_Task statement_
Please swap "archive" for "repository" in the message below and give the passage from "One of the things" to "breaks $PYTHONPATH overriding." with that change.

START Exercise text

On Mar 24, 2014, at 5:48 PM, Barry Warsaw
Apologies for cross-posting, but this intersects setuptools and the import system, and I wanted to be sure it reached the right audience.
A colleague asked me why a seemingly innocent and common use case for developing local versions of system installed packages wasn't working, and I was quite perplexed. As I dug into the problem, more questions than answers came up. I finally (think! I) figured out what is happening, but not so much as to why, or what can/should be done about it.
This person had a local checkout of a package's source, where the package was also installed into the system Python. He wanted to be able to set $PYTHONPATH so that the local package wins when he tries to import it. E.g.:
% PYTHONPATH=`pwd`/src python3
but this didn't work because despite the setting of PYTHONPATH, the system version of the package was always found first. The package in question is lazr.uri, although other packages with similar layouts will also suffer the same problem, which prevents an easy local development of a newer version of the package, aside from being a complete head-scratcher.
The lazr.uri package is intended to be a submodule of the lazr namespace package. As such, the lazr/__init__.py has the old style way of declaring a namespace package:
try: import pkg_resources pkg_resources.declare_namespace(__name__) except ImportError: import pkgutil __path__ = pkgutil.extend_path(__path__, __name__)
and its setup.py declares a namespace package:
setup( name='lazr.uri', version=__version__, namespace_packages=['lazr'], ...
One of the things that the Debian "helper" program does when it builds a package for the archive is call `$python setup.py install_egg_info`. It's this command that breaks $PYTHONPATH overriding.
install_egg_info looks at the lazr.uri.egg-info/namespace_packages.txt file, in which it finds the string 'lazr', and it proceeds to write a lazr-uri-1.0.3-py3.4-nspkg.pth file. This causes other strange and unexpected things to happen:
% python3 Python 3.4.0 (default, Mar 22 2014, 22:51:25) [GCC 4.8.2] on linux Type "help", "copyright", "credits" or "license" for more information.

END Exercise text
START Dataset content

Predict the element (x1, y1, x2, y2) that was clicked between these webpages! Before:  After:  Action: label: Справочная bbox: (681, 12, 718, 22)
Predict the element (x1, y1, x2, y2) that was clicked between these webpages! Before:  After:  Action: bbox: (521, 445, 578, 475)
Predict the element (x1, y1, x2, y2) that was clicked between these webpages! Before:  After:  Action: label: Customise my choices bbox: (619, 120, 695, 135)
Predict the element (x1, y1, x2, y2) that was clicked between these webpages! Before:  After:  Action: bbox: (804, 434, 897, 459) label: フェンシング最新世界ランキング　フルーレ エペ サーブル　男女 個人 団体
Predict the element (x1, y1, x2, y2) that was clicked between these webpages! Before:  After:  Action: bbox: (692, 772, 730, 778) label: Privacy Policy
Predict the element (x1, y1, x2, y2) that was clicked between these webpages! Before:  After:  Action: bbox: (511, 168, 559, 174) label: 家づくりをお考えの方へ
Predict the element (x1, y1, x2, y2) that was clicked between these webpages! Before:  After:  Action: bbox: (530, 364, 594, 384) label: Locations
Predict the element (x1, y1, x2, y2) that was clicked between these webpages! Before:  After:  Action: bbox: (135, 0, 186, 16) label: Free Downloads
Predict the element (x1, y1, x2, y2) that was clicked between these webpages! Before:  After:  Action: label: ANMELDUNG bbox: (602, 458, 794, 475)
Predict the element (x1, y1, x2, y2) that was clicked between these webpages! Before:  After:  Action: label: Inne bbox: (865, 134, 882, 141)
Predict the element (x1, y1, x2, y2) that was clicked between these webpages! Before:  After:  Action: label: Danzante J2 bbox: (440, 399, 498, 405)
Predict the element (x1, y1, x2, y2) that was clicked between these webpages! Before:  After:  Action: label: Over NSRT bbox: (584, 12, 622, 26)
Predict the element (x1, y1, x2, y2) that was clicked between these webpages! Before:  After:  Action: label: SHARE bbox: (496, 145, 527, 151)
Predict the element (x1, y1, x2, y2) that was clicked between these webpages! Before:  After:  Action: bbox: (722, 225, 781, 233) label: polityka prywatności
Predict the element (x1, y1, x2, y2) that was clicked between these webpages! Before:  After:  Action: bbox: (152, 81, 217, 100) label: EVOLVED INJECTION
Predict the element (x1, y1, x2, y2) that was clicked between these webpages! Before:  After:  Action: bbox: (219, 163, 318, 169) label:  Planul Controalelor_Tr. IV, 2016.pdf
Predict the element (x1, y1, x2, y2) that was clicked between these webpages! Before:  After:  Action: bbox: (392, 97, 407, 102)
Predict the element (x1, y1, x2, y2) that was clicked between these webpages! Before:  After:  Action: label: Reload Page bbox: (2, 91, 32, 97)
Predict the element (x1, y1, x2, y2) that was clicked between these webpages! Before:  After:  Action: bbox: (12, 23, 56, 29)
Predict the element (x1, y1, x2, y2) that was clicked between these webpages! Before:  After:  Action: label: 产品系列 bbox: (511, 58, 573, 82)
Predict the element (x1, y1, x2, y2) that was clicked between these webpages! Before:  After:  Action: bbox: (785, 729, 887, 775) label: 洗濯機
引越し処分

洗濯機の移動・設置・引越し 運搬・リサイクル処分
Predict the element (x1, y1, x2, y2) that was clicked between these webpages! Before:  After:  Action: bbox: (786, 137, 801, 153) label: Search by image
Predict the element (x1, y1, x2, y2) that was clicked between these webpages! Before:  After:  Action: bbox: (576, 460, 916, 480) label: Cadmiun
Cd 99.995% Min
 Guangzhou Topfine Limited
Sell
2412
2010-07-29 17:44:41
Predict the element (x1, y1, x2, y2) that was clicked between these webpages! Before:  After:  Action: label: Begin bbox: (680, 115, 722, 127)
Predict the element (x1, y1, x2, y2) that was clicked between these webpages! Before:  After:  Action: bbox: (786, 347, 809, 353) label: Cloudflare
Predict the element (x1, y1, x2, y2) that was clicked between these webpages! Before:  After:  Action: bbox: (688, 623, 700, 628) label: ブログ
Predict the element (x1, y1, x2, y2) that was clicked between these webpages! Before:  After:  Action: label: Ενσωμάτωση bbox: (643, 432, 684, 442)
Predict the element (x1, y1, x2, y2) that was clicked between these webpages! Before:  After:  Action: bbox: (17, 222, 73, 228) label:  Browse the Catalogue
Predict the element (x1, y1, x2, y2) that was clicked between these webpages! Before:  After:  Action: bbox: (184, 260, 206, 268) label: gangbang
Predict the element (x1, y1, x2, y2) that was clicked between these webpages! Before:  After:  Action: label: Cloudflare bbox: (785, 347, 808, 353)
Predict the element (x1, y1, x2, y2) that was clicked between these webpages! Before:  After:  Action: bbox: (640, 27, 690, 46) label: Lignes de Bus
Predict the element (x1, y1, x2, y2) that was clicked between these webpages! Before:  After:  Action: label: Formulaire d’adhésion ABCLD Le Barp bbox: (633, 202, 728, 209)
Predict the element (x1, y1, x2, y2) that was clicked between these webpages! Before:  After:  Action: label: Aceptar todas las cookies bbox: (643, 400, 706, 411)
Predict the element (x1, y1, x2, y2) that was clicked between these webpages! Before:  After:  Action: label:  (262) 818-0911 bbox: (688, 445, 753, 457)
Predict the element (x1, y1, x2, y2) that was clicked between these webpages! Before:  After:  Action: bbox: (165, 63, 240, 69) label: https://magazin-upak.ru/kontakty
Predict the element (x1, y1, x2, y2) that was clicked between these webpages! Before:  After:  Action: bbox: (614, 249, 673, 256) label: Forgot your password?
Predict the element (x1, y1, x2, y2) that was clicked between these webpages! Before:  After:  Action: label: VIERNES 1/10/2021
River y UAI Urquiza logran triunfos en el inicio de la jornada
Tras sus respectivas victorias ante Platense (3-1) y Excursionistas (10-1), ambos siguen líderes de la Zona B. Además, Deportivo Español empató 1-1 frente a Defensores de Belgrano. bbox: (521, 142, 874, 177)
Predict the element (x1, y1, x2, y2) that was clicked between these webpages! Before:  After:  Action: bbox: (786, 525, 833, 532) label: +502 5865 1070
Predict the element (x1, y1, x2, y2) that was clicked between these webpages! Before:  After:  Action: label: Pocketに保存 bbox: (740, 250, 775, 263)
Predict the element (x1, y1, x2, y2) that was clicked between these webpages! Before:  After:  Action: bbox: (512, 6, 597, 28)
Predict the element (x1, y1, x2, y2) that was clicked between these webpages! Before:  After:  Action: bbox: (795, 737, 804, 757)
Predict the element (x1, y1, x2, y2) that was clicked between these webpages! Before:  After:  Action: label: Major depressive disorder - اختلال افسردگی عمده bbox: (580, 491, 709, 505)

END Dataset content

_Exercise answer_
One of the things that the Debian "helper" program does when it builds a package for the repository is call `$python setup.py install_egg_info`. It's this command that breaks $PYTHONPATH overriding.